··· Dataset

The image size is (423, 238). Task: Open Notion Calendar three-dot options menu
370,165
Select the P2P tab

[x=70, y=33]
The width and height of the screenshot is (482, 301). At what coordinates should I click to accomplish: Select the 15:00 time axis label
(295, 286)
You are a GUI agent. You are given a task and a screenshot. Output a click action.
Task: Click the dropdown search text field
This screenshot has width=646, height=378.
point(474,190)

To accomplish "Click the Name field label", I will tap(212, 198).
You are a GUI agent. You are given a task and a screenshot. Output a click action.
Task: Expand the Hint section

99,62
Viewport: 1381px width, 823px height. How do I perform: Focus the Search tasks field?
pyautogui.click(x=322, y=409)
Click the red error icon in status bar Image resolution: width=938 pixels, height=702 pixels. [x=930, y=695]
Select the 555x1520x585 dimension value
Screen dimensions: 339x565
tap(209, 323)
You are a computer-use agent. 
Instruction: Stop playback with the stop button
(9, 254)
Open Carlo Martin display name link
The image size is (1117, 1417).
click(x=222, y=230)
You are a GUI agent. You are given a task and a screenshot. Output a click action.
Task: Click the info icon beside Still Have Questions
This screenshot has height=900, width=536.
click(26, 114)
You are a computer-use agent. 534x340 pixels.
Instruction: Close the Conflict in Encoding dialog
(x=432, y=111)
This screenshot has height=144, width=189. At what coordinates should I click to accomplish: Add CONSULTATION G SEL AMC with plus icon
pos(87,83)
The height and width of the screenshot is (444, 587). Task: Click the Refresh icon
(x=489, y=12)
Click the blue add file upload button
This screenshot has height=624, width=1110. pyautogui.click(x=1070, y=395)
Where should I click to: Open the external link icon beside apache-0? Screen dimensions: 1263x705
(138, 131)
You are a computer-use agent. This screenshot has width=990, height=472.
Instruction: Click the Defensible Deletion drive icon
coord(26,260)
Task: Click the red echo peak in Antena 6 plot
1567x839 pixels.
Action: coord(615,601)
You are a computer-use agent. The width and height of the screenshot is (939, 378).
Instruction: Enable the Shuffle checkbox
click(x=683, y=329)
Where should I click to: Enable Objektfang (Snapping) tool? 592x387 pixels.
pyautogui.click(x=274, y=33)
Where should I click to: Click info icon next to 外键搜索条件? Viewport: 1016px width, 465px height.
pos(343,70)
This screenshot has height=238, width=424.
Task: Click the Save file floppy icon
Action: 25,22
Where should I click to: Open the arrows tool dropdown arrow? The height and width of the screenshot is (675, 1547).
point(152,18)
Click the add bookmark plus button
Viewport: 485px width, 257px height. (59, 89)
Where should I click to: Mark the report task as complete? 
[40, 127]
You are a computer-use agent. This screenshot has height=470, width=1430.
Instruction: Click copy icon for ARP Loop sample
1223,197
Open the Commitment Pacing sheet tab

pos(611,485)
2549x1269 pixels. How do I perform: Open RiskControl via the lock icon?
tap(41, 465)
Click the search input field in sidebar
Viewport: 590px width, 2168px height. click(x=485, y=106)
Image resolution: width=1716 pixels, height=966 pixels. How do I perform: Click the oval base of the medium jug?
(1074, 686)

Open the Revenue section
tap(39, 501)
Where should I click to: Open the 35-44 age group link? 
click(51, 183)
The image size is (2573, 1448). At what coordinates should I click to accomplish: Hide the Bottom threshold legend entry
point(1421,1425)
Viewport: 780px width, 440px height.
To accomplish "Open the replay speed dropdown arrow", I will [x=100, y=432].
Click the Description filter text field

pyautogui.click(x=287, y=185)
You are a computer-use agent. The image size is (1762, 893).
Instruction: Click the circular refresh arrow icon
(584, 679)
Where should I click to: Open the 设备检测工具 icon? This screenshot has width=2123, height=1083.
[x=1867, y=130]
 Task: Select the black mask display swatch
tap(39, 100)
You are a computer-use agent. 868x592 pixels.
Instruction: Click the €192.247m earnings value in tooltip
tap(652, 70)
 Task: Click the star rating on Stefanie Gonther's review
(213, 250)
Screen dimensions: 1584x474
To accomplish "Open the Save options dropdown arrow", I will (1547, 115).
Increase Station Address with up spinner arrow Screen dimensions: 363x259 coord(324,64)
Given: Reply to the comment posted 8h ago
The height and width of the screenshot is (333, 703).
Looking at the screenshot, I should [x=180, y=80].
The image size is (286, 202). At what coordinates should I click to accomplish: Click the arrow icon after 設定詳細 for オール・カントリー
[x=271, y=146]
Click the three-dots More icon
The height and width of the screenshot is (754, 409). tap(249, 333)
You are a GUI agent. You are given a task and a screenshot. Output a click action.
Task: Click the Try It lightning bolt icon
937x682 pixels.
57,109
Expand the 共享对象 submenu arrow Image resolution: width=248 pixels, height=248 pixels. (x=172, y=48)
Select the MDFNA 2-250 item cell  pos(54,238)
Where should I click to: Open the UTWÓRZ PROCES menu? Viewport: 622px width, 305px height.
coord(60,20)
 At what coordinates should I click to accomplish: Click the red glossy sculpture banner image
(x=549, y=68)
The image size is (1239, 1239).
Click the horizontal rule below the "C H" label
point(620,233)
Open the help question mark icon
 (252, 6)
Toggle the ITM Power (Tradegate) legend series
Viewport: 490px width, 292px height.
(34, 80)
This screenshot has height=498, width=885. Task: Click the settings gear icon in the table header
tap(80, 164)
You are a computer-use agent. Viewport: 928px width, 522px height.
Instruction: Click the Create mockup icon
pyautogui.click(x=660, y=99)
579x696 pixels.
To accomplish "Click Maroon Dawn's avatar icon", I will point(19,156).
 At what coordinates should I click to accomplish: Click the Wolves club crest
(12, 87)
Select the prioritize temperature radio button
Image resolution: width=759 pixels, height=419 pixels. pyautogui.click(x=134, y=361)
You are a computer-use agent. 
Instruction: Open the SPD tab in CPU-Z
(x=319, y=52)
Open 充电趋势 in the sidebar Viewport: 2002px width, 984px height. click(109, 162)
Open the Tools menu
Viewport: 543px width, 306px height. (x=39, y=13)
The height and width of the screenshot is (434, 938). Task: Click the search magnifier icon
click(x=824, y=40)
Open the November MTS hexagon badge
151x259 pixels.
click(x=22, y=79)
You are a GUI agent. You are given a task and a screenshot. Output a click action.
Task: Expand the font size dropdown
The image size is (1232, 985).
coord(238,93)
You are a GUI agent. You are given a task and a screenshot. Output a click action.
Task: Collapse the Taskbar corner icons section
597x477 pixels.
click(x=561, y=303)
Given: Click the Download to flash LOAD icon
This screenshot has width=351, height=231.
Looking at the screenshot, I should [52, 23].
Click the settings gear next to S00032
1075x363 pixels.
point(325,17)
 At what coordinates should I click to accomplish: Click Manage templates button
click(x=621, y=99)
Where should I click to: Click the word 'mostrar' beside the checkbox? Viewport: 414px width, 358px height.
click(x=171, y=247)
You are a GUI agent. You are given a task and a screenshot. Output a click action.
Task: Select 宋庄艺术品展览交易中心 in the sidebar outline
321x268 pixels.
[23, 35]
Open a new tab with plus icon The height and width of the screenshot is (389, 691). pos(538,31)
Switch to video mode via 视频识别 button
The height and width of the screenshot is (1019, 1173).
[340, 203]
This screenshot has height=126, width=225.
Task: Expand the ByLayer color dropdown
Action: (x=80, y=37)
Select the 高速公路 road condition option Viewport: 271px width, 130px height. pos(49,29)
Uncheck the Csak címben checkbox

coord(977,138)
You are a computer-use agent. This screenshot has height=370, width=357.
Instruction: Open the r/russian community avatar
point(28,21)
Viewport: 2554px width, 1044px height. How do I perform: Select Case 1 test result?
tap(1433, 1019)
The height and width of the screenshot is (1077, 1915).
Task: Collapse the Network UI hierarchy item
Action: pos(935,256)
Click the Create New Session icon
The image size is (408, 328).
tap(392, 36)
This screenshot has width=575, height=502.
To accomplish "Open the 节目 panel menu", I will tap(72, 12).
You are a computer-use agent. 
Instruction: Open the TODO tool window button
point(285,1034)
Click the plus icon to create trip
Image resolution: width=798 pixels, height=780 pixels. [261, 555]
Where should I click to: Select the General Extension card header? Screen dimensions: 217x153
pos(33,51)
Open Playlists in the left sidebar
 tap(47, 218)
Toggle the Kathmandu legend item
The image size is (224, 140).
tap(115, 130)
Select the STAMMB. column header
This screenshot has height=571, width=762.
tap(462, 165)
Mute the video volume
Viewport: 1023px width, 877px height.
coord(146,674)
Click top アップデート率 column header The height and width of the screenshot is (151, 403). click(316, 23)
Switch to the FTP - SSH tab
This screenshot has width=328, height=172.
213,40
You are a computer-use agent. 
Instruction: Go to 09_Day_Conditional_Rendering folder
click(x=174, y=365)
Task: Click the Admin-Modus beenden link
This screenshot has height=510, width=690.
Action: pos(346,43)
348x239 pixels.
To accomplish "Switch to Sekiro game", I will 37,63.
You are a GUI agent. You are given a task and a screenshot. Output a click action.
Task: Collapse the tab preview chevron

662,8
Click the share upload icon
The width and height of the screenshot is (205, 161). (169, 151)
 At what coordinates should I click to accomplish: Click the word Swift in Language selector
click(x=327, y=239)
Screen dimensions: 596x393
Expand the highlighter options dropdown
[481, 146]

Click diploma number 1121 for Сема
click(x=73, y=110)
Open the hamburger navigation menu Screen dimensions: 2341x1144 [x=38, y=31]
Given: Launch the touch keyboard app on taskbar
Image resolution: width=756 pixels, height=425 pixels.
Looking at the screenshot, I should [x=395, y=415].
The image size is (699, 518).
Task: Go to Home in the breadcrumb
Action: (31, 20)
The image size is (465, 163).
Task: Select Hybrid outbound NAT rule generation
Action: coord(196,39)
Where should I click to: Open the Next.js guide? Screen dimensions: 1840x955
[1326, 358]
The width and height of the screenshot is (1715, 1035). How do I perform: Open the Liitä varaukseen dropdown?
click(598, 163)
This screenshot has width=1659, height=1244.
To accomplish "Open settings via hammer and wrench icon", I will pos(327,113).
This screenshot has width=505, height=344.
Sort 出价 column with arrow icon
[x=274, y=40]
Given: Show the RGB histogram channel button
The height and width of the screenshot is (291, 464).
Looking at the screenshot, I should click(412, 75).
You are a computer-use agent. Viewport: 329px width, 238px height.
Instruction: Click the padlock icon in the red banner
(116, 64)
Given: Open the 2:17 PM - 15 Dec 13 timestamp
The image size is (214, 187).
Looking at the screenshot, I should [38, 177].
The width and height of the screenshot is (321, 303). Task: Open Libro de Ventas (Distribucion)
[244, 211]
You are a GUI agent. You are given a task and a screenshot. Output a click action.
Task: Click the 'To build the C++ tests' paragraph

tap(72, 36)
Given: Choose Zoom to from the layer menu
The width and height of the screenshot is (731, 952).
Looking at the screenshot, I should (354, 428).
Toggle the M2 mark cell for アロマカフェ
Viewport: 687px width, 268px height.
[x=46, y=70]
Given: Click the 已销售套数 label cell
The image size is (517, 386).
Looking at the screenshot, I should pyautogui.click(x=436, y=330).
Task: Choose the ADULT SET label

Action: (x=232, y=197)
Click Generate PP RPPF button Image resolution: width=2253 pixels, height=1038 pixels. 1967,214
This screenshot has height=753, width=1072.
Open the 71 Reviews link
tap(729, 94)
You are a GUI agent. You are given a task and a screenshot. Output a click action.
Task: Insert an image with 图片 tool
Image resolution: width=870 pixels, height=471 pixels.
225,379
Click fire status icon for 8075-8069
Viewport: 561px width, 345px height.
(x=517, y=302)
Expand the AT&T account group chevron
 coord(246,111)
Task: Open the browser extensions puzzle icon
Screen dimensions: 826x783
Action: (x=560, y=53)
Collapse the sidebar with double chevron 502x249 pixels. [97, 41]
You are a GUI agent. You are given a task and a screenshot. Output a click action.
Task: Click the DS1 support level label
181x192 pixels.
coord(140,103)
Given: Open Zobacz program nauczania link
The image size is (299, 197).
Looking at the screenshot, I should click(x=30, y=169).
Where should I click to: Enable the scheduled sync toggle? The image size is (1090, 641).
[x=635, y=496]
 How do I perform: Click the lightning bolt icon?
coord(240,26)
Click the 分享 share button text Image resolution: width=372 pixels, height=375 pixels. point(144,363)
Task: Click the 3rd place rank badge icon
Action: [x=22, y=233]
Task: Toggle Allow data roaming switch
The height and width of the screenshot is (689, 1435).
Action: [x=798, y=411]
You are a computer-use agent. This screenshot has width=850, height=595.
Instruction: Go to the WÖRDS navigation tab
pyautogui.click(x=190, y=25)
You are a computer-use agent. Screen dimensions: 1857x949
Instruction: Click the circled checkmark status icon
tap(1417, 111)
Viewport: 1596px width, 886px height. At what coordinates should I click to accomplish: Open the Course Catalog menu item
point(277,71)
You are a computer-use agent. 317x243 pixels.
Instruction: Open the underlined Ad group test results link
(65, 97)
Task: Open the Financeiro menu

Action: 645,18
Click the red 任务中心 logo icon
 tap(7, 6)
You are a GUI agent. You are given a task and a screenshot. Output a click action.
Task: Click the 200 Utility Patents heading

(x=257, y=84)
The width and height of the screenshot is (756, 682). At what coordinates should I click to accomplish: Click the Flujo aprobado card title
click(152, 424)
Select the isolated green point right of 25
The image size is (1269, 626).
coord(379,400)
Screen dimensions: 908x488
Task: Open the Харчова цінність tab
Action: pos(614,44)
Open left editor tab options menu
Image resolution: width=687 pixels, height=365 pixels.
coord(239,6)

······

## Given request
In the run of lines that opens with the line containing "This screenshot has width=575, height=502." and closes with the line containing "coord(146,674)", swap "legend item" for "legend entry" and give back only those lines, otherwise unchanged.

## Task answer
This screenshot has width=575, height=502.
To accomplish "Open the 节目 panel menu", I will tap(72, 12).
You are a computer-use agent. 
Instruction: Open the TODO tool window button
point(285,1034)
Click the plus icon to create trip
Image resolution: width=798 pixels, height=780 pixels. [261, 555]
Where should I click to: Select the General Extension card header? Screen dimensions: 217x153
pos(33,51)
Open Playlists in the left sidebar
 tap(47, 218)
Toggle the Kathmandu legend entry
The image size is (224, 140).
tap(115, 130)
Select the STAMMB. column header
This screenshot has height=571, width=762.
tap(462, 165)
Mute the video volume
Viewport: 1023px width, 877px height.
coord(146,674)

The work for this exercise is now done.